▸ What this task involves: Render every line of the listing below as a Markdown table with the columns Row and Line, numbering the rows in order and skipping blank lines.

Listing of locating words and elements
______

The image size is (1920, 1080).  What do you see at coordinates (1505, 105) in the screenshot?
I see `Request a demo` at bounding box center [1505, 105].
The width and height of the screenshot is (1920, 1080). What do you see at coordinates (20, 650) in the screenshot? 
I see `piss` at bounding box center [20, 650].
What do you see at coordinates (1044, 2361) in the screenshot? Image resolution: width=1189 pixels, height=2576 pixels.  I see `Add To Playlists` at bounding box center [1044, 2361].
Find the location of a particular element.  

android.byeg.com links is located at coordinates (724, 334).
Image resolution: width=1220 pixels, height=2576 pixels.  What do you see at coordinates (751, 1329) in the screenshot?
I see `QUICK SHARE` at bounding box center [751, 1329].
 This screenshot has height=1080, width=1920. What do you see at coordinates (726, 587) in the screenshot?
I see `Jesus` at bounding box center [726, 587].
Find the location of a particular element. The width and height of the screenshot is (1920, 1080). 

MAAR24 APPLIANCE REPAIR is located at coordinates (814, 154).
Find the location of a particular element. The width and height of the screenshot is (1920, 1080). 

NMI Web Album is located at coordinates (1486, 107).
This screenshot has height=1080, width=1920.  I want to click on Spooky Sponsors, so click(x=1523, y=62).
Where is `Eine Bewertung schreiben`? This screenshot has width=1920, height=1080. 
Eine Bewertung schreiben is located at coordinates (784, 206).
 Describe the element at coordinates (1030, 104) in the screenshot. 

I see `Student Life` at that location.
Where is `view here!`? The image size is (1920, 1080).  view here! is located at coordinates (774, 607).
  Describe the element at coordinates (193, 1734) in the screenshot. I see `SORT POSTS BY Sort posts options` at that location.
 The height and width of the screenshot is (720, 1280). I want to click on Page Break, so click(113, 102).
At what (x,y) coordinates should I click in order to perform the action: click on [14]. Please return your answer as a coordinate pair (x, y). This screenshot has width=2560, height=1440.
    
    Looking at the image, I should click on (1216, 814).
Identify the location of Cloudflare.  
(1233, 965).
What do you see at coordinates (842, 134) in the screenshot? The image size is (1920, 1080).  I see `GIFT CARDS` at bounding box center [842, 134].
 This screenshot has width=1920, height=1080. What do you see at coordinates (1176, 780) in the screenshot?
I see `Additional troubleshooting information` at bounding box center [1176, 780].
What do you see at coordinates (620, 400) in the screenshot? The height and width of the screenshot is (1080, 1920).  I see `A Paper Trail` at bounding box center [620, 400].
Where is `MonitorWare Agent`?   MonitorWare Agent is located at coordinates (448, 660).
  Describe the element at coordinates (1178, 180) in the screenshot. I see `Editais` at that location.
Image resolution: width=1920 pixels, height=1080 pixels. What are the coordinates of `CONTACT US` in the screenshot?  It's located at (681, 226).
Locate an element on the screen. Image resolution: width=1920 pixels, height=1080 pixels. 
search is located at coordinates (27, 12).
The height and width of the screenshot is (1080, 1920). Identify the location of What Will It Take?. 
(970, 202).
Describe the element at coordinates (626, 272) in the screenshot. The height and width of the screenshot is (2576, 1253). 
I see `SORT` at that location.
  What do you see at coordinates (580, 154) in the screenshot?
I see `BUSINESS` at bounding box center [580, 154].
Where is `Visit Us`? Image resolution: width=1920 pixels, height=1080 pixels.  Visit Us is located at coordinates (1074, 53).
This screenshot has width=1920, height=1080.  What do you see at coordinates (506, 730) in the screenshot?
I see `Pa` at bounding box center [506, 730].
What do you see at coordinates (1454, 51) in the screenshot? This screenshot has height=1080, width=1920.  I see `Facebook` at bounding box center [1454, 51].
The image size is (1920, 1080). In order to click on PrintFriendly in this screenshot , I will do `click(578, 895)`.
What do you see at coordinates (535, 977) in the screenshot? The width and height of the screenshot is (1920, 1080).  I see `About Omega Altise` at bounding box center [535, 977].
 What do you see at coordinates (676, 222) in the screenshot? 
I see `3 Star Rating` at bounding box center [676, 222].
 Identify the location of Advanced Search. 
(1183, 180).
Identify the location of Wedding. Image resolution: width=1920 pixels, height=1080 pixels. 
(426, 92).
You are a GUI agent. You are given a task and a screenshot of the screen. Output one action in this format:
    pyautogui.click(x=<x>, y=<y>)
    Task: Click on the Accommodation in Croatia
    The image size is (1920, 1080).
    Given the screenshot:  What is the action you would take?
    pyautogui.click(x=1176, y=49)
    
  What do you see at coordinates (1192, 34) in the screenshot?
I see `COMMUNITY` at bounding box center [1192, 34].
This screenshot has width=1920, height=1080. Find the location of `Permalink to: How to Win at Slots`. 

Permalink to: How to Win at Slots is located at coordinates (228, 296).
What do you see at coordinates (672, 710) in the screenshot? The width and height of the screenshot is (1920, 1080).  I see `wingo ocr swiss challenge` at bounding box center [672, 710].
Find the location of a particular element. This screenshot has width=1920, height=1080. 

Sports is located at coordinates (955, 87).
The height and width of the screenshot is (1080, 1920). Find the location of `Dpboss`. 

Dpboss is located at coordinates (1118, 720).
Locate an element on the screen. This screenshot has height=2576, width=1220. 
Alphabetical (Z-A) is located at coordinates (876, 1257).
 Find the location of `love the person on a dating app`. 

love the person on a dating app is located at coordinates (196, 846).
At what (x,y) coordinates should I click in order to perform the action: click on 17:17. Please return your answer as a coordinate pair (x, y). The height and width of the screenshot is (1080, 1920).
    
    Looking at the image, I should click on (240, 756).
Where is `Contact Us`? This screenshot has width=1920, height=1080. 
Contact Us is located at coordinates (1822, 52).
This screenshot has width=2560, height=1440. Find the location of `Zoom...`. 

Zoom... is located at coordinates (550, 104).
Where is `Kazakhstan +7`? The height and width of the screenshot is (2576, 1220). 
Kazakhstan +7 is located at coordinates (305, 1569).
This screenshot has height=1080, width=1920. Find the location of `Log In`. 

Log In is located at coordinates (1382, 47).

______

▸ Answer in full:
| Row | Line |
|---|---|
| 1 | The image size is (1920, 1080).  What do you see at coordinates (1505, 105) in the screenshot? |
| 2 | I see `Request a demo` at bounding box center [1505, 105]. |
| 3 | The width and height of the screenshot is (1920, 1080). What do you see at coordinates (20, 650) in the screenshot?  |
| 4 | I see `piss` at bounding box center [20, 650]. |
| 5 | What do you see at coordinates (1044, 2361) in the screenshot? Image resolution: width=1189 pixels, height=2576 pixels.  I see `Add To Playlists` at bounding box center [1044, 2361]. |
| 6 | Find the location of a particular element.   |
| 7 | android.byeg.com links is located at coordinates (724, 334). |
| 8 | Image resolution: width=1220 pixels, height=2576 pixels.  What do you see at coordinates (751, 1329) in the screenshot? |
| 9 | I see `QUICK SHARE` at bounding box center [751, 1329]. |
| 10 |  This screenshot has height=1080, width=1920. What do you see at coordinates (726, 587) in the screenshot? |
| 11 | I see `Jesus` at bounding box center [726, 587]. |
| 12 | Find the location of a particular element. The width and height of the screenshot is (1920, 1080).  |
| 13 | MAAR24 APPLIANCE REPAIR is located at coordinates (814, 154). |
| 14 | Find the location of a particular element. The width and height of the screenshot is (1920, 1080).  |
| 15 | NMI Web Album is located at coordinates (1486, 107). |
| 16 | This screenshot has height=1080, width=1920.  I want to click on Spooky Sponsors, so click(x=1523, y=62). |
| 17 | Where is `Eine Bewertung schreiben`? This screenshot has width=1920, height=1080.  |
| 18 | Eine Bewertung schreiben is located at coordinates (784, 206). |
| 19 |  Describe the element at coordinates (1030, 104) in the screenshot.  |
| 20 | I see `Student Life` at that location. |
| 21 | Where is `view here!`? The image size is (1920, 1080).  view here! is located at coordinates (774, 607). |
| 22 |   Describe the element at coordinates (193, 1734) in the screenshot. I see `SORT POSTS BY Sort posts options` at that location. |
| 23 |  The height and width of the screenshot is (720, 1280). I want to click on Page Break, so click(113, 102). |
| 24 | At what (x,y) coordinates should I click in order to perform the action: click on [14]. Please return your answer as a coordinate pair (x, y). This screenshot has width=2560, height=1440. |
| 25 |     Looking at the image, I should click on (1216, 814). |
| 26 | Identify the location of Cloudflare.   |
| 27 | (1233, 965). |
| 28 | What do you see at coordinates (842, 134) in the screenshot? The image size is (1920, 1080).  I see `GIFT CARDS` at bounding box center [842, 134]. |
| 29 |  This screenshot has width=1920, height=1080. What do you see at coordinates (1176, 780) in the screenshot? |
| 30 | I see `Additional troubleshooting information` at bounding box center [1176, 780]. |
| 31 | What do you see at coordinates (620, 400) in the screenshot? The height and width of the screenshot is (1080, 1920).  I see `A Paper Trail` at bounding box center [620, 400]. |
| 32 | Where is `MonitorWare Agent`?   MonitorWare Agent is located at coordinates (448, 660). |
| 33 |   Describe the element at coordinates (1178, 180) in the screenshot. I see `Editais` at that location. |
| 34 | Image resolution: width=1920 pixels, height=1080 pixels. What are the coordinates of `CONTACT US` in the screenshot?  It's located at (681, 226). |
| 35 | Locate an element on the screen. Image resolution: width=1920 pixels, height=1080 pixels.  |
| 36 | search is located at coordinates (27, 12). |
| 37 | The height and width of the screenshot is (1080, 1920). Identify the location of What Will It Take?.  |
| 38 | (970, 202). |
| 39 | Describe the element at coordinates (626, 272) in the screenshot. The height and width of the screenshot is (2576, 1253).  |
| 40 | I see `SORT` at that location. |
| 41 |   What do you see at coordinates (580, 154) in the screenshot? |
| 42 | I see `BUSINESS` at bounding box center [580, 154]. |
| 43 | Where is `Visit Us`? Image resolution: width=1920 pixels, height=1080 pixels.  Visit Us is located at coordinates (1074, 53). |
| 44 | This screenshot has width=1920, height=1080.  What do you see at coordinates (506, 730) in the screenshot? |
| 45 | I see `Pa` at bounding box center [506, 730]. |
| 46 | What do you see at coordinates (1454, 51) in the screenshot? This screenshot has height=1080, width=1920.  I see `Facebook` at bounding box center [1454, 51]. |
| 47 | The image size is (1920, 1080). In order to click on PrintFriendly in this screenshot , I will do `click(578, 895)`. |
| 48 | What do you see at coordinates (535, 977) in the screenshot? The width and height of the screenshot is (1920, 1080).  I see `About Omega Altise` at bounding box center [535, 977]. |
| 49 |  What do you see at coordinates (676, 222) in the screenshot?  |
| 50 | I see `3 Star Rating` at bounding box center [676, 222]. |
| 51 |  Identify the location of Advanced Search.  |
| 52 | (1183, 180). |
| 53 | Identify the location of Wedding. Image resolution: width=1920 pixels, height=1080 pixels.  |
| 54 | (426, 92). |
| 55 | You are a GUI agent. You are given a task and a screenshot of the screen. Output one action in this format: |
| 56 |     pyautogui.click(x=<x>, y=<y>) |
| 57 |     Task: Click on the Accommodation in Croatia |
| 58 |     The image size is (1920, 1080). |
| 59 |     Given the screenshot:  What is the action you would take? |
| 60 |     pyautogui.click(x=1176, y=49) |
| 61 |   What do you see at coordinates (1192, 34) in the screenshot? |
| 62 | I see `COMMUNITY` at bounding box center [1192, 34]. |
| 63 | This screenshot has width=1920, height=1080. Find the location of `Permalink to: How to Win at Slots`.  |
| 64 | Permalink to: How to Win at Slots is located at coordinates (228, 296). |
| 65 | What do you see at coordinates (672, 710) in the screenshot? The width and height of the screenshot is (1920, 1080).  I see `wingo ocr swiss challenge` at bounding box center [672, 710]. |
| 66 | Find the location of a particular element. This screenshot has width=1920, height=1080.  |
| 67 | Sports is located at coordinates (955, 87). |
| 68 | The height and width of the screenshot is (1080, 1920). Find the location of `Dpboss`.  |
| 69 | Dpboss is located at coordinates (1118, 720). |
| 70 | Locate an element on the screen. This screenshot has height=2576, width=1220.  |
| 71 | Alphabetical (Z-A) is located at coordinates (876, 1257). |
| 72 |  Find the location of `love the person on a dating app`.  |
| 73 | love the person on a dating app is located at coordinates (196, 846). |
| 74 | At what (x,y) coordinates should I click in order to perform the action: click on 17:17. Please return your answer as a coordinate pair (x, y). The height and width of the screenshot is (1080, 1920). |
| 75 |     Looking at the image, I should click on (240, 756). |
| 76 | Where is `Contact Us`? This screenshot has width=1920, height=1080.  |
| 77 | Contact Us is located at coordinates (1822, 52). |
| 78 | This screenshot has width=2560, height=1440. Find the location of `Zoom...`.  |
| 79 | Zoom... is located at coordinates (550, 104). |
| 80 | Where is `Kazakhstan +7`? The height and width of the screenshot is (2576, 1220).  |
| 81 | Kazakhstan +7 is located at coordinates (305, 1569). |
| 82 | This screenshot has height=1080, width=1920. Find the location of `Log In`.  |
| 83 | Log In is located at coordinates (1382, 47). |